# [Exercise]
Give the count of lines below that include the word "command", and say nothing else.

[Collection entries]
☆ ☆ ☆ ☆
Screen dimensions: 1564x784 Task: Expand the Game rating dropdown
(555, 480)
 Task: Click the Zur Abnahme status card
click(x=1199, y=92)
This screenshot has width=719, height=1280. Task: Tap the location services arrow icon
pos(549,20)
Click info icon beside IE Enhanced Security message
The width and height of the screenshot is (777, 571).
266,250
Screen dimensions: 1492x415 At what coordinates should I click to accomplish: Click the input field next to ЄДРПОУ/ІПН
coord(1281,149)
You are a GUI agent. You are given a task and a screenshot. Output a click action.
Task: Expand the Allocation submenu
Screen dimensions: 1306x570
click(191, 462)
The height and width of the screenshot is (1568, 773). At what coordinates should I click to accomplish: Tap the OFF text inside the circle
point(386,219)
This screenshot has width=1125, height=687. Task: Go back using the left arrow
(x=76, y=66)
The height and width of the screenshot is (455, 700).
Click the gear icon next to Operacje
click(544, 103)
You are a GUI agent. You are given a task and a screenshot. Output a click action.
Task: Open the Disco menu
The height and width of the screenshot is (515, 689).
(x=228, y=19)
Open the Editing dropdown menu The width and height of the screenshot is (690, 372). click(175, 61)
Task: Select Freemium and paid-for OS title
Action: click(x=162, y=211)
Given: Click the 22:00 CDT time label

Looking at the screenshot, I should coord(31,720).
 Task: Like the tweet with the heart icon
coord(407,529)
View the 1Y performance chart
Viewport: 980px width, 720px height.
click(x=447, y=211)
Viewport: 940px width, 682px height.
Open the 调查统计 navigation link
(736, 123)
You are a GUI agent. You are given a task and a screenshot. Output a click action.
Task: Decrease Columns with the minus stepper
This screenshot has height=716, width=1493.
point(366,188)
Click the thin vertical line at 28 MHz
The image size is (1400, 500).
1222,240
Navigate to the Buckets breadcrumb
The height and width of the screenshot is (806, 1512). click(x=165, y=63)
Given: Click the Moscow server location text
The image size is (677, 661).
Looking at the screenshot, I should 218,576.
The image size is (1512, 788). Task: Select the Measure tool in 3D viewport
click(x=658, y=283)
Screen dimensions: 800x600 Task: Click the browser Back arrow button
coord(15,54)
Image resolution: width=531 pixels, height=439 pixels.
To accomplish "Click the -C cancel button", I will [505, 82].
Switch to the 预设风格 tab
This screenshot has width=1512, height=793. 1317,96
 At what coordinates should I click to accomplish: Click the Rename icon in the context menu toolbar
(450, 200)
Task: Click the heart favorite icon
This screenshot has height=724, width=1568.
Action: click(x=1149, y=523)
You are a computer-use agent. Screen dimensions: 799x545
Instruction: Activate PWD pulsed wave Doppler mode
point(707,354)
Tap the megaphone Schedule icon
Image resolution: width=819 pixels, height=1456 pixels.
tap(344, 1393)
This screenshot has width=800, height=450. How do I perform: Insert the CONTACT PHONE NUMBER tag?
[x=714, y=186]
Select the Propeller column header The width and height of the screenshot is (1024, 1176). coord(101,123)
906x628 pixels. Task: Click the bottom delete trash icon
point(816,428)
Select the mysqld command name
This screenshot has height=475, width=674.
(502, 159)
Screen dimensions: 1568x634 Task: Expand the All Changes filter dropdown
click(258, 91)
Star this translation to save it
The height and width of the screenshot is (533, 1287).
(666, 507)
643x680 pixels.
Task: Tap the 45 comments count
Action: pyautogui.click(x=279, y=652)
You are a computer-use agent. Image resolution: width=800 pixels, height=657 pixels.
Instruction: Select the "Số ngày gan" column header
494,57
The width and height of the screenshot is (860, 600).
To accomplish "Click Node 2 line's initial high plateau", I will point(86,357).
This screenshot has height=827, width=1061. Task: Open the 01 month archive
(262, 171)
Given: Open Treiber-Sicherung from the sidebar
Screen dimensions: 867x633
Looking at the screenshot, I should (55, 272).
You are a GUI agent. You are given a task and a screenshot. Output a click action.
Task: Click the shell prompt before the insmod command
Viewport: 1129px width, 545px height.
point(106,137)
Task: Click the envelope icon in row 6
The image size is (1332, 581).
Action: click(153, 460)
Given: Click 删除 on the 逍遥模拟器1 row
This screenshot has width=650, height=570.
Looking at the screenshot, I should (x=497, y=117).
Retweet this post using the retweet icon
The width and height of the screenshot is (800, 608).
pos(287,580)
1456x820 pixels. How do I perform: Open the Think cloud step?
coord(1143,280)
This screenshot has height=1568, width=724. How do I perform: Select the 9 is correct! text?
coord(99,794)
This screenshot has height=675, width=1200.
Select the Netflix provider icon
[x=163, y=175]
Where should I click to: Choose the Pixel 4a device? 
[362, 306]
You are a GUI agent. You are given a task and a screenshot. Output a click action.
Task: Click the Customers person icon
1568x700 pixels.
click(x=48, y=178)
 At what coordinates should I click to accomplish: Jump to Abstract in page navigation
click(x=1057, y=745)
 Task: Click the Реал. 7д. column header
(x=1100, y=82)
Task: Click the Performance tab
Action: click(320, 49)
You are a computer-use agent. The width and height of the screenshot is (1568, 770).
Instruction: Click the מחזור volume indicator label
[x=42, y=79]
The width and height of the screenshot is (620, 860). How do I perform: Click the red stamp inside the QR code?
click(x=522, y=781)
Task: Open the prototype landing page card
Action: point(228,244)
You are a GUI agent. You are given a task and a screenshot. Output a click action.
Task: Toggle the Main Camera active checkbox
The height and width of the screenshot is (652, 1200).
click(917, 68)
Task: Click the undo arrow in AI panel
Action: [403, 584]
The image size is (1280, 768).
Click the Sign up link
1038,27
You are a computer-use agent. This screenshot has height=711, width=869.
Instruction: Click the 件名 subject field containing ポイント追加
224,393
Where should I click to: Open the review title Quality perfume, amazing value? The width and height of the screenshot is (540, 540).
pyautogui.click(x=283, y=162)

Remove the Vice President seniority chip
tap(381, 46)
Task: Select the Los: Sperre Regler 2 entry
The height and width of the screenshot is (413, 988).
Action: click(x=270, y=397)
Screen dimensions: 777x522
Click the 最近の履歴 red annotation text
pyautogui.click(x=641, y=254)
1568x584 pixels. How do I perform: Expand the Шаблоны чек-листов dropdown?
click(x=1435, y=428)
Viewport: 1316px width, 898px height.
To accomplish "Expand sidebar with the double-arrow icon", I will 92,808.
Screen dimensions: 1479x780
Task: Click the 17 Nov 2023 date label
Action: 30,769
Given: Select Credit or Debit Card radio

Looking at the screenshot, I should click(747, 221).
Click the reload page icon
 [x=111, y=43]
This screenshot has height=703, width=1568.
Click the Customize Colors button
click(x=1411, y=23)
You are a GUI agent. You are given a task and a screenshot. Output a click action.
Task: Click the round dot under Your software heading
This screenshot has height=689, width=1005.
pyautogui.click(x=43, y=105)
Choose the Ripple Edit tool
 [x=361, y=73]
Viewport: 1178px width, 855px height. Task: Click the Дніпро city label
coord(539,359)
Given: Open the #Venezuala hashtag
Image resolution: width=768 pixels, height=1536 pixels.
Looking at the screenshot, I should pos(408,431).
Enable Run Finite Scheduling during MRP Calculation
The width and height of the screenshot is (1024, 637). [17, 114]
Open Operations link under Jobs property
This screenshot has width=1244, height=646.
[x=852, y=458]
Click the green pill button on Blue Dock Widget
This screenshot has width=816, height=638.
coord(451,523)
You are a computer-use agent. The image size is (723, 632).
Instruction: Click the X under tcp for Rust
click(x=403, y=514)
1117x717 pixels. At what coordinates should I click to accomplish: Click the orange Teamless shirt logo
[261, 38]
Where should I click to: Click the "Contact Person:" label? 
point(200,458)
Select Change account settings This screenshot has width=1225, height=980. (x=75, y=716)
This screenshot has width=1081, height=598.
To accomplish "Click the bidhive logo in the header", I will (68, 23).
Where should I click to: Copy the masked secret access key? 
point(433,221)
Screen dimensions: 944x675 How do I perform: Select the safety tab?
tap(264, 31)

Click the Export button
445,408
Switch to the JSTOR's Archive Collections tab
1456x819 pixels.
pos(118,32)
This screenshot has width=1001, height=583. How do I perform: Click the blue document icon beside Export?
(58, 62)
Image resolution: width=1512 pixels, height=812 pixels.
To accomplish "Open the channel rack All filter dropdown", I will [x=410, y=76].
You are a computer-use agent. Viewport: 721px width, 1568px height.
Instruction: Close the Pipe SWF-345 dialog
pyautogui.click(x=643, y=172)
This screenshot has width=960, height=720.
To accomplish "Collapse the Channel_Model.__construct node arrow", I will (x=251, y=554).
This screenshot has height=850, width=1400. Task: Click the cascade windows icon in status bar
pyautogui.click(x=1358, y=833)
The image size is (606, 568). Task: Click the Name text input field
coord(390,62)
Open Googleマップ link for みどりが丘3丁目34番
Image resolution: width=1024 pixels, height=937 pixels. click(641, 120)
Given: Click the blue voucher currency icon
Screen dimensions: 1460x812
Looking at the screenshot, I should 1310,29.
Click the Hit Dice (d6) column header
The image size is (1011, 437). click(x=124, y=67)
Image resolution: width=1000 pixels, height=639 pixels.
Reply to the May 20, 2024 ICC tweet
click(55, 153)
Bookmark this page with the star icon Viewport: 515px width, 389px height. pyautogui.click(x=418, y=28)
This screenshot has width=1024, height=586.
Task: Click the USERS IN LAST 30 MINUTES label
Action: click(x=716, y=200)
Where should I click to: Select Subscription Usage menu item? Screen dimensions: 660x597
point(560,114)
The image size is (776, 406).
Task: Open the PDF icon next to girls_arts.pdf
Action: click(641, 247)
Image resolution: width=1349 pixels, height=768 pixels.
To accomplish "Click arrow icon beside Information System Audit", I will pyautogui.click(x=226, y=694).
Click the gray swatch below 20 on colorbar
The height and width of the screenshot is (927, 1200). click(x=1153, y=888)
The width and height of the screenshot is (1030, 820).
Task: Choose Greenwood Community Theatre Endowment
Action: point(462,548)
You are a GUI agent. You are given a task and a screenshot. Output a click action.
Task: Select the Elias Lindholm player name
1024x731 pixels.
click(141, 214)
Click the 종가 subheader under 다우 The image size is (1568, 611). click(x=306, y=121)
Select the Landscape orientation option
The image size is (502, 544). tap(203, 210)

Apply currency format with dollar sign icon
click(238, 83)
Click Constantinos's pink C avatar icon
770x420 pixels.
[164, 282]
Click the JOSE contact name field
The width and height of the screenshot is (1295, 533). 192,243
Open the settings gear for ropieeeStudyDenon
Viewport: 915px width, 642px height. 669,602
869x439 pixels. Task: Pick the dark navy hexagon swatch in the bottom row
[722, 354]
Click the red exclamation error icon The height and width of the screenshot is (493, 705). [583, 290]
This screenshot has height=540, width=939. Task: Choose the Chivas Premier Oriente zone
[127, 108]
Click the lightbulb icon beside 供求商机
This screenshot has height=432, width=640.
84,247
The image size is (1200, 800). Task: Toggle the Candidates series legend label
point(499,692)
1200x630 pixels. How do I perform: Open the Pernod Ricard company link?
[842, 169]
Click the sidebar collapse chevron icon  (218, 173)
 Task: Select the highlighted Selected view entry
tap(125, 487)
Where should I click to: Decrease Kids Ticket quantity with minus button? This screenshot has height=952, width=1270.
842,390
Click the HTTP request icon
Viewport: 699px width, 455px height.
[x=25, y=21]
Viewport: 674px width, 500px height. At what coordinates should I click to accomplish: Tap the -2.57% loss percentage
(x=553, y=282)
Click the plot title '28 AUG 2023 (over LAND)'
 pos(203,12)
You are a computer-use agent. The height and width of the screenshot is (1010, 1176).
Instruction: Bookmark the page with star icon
☆ ☆ ☆ ☆
# [Task response]
2